= Design Eye Position =

In the design of human-machine user interfaces (HMIs or UIs), the Design Eye Position (DEP) is the position from which the user is intended to view the workstation for an optimal view of the visual interface. The Design Eye Position represents the ideal but notional location of the operator's view, and is usually expressed as a monocular point midway between the pupils of the average user. The DEP may also allow for a standardisation of monocular and binocular "Field of View" and may be integrated into the CAD/CAM design system used to define the workstation build.

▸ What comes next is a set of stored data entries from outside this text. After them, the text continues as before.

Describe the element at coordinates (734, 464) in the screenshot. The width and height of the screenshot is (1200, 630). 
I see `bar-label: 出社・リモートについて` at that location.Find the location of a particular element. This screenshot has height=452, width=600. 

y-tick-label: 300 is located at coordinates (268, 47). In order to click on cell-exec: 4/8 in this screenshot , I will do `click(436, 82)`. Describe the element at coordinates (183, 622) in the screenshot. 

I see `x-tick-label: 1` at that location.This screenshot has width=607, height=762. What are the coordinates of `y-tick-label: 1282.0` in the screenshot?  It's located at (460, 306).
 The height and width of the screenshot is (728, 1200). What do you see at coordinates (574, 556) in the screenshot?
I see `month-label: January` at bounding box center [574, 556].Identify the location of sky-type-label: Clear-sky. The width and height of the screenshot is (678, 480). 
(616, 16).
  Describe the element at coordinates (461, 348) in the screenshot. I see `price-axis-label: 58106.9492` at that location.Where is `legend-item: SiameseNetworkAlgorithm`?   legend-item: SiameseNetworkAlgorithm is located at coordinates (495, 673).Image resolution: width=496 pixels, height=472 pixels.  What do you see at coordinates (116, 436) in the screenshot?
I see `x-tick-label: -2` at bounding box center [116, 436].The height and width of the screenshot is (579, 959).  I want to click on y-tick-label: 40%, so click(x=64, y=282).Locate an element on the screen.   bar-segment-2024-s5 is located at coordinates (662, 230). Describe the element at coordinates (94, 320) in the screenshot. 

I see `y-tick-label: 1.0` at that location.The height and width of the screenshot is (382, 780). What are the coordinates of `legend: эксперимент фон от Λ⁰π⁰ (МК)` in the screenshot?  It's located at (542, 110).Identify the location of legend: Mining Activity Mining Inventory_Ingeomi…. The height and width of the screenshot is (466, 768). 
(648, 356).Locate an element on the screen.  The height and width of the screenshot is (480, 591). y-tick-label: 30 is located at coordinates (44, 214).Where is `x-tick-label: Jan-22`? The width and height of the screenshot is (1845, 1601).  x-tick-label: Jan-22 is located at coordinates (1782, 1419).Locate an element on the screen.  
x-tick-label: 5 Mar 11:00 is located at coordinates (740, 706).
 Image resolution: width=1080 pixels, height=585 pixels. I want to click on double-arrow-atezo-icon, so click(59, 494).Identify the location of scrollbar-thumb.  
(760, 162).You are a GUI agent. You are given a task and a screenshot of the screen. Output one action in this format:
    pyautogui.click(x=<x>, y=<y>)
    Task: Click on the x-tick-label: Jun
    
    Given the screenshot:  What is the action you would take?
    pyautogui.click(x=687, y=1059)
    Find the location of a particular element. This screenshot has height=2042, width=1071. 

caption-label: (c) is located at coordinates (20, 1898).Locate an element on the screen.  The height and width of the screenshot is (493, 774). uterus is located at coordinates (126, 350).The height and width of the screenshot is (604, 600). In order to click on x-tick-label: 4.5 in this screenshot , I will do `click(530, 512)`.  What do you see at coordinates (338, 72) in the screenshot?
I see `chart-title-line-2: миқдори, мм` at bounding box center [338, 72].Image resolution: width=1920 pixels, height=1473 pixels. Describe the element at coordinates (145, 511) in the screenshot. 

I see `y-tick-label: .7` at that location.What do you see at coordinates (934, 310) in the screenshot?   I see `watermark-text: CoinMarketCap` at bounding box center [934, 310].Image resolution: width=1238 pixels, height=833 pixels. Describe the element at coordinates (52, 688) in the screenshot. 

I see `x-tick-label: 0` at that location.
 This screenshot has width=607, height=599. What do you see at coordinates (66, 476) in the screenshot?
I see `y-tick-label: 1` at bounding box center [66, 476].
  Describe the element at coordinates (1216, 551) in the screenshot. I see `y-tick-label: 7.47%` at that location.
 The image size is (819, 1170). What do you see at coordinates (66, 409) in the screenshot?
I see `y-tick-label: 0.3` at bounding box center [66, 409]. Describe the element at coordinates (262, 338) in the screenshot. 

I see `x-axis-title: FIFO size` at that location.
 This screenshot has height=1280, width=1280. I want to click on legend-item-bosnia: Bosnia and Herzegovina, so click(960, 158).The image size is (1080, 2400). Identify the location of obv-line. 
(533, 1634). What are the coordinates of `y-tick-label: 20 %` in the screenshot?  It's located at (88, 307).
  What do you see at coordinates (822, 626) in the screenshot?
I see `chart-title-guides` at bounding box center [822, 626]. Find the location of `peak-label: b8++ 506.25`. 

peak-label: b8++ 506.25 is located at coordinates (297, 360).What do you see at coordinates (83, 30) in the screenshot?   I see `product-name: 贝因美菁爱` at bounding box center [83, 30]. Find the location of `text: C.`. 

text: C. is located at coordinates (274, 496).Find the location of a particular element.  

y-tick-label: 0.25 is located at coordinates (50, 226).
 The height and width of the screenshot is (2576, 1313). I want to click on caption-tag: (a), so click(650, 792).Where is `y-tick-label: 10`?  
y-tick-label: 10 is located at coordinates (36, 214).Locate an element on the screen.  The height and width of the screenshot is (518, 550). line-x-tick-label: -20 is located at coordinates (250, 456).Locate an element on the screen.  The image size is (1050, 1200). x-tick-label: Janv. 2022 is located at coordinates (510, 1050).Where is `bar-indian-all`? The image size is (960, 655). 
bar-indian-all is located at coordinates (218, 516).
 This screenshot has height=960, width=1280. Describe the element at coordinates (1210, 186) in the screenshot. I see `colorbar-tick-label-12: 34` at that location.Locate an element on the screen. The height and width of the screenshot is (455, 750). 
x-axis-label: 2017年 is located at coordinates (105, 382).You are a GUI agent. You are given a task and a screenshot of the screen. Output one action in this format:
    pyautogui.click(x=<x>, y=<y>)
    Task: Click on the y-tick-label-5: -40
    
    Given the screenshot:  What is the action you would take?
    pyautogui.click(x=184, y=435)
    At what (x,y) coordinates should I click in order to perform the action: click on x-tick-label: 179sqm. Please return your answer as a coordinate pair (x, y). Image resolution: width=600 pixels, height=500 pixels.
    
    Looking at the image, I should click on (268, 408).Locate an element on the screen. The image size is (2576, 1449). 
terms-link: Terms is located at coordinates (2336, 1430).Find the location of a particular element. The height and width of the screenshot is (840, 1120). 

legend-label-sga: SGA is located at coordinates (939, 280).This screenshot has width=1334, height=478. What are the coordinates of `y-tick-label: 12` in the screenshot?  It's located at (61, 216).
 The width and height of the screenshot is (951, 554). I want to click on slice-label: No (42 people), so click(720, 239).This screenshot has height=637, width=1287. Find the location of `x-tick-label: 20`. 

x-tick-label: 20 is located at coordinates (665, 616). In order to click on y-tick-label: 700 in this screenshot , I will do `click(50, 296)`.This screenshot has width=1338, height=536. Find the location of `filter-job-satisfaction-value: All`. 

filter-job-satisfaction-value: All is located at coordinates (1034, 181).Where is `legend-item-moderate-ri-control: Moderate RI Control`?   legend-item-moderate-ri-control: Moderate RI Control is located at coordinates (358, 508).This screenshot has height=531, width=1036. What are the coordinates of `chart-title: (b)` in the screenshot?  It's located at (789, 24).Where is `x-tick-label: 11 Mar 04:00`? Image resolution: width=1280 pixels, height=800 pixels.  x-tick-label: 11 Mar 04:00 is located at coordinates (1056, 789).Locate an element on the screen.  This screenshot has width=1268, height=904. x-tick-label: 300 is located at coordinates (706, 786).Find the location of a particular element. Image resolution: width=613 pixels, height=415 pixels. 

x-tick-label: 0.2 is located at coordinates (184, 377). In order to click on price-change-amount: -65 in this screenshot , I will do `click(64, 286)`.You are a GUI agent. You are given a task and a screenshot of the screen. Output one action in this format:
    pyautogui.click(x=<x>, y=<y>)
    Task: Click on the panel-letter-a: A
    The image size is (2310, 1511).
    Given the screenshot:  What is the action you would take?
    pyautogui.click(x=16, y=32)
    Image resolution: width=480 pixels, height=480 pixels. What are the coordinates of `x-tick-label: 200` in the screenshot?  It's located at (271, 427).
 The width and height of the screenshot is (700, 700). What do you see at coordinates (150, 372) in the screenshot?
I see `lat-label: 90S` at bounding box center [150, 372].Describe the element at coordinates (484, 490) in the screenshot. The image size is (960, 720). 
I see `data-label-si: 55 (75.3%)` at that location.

The DEP is particularly important in those operator workstations, such as the cockpit of a military fast jet, where an accurate reading of information and symbols on displays may be critical. When designing such user interfaces, the DEP is used as the reference point for the location of items (e.g., displays or controls) within the interface.

== Military Aviation ==

With collimated displays, such as the cockpit Head Up Display, the projected symbology is aligned very precisely with the outside world to allow for precise delivery of weapons and also for safe landing. Unless located at the Design Eye Position, the pilot cannot see the symbology as it is effectively focussed at infinity. Similarly, Head Down Displays will usually be angled precisely towards the DEP so that all symbols may be equally visible to the pilot without parallax or other display distortion errors.

Pilots who are below or above the 50% percentile point for sitting height, i.e. not of average stature, may need to adjust the seat in order to attain the DEP, even if this means compromising their optimal reach envelope. This is why, for example, rudder pedals may need to be adjustable.